A polícia secreta fez-se anunciar mais uma vez.
“Mais novidades?”, berraram os governantes desorientados, “Esperemos que sejam boas desta vez!”
Ficaram petrificados e boquiabertos. Estavam a perder terreno! E nem baixas haviam a registar nas fileiras da oposição! Como conseguiam eles tudo aquilo sem derramamento de sangue? Olharam para os cientistas que encolheram os ombros! A mente era algo que ainda não se compreendia totalmente! Havia ainda muito por descobrir! Esta resposta enfureceu os governantes. Só isso? Era lógico que não sabiam e agora estavam a pagar cara a sua ignorância! Não sabiam que na ciência não se podia deixar nada ao acaso? Não tinham como exemplo os colegas responsáveis pela criação das terríveis bombas destrutivas que todos temiam? Resultavam na perfeição!
“Sim”, respondeu um, “mas estão a ser desmanteladas pelo inimigo!”

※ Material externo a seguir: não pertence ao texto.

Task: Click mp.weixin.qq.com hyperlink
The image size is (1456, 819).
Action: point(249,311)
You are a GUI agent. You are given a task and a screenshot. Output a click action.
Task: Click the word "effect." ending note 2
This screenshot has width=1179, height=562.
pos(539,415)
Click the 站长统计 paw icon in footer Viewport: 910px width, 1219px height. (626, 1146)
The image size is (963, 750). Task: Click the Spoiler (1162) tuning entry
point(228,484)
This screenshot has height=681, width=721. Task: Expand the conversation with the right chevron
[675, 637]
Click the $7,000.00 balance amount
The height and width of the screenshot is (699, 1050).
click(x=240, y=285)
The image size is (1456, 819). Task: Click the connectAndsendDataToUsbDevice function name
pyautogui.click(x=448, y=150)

“Sim, imbecis, as vossas aberrações arranjaram maneira de o fazer! E não sabemos quais as suas capacidades e conhecimentos! ”
“É porque havia uma maneira…”, insistiu o cientista, “os senhores e os outros dos antigos governos não queriam uma espécie superior à raça humana, uma espécie de raça humana aperfeiçoada? Ela aí está! Conseguimos!”
“Sim queríamo-la, mas para nos servir não para nos governarem ou se oporem a nós! E deveriam ser fiéis à nossa ideologia e incorruptíveis a qualquer outra!”
Cruzavam-se impacientes na carpete da grande sala diante dos nervosos cientistas coordenadores do projecto que mais pareciam miúdos de escola apanhados em flagrante.
“Agora o que fazemos?”, interrogou um.
“Não há nada a fazer. Eles não obedecem a padrão algum. Foram feitos à nossa imagem, logo são tão imprevisíveis quanto nós. Ou melhor, havia um padrão que nós lhes inculcámos mas, conseguiram, de alguma forma, ultrapassá-lo!”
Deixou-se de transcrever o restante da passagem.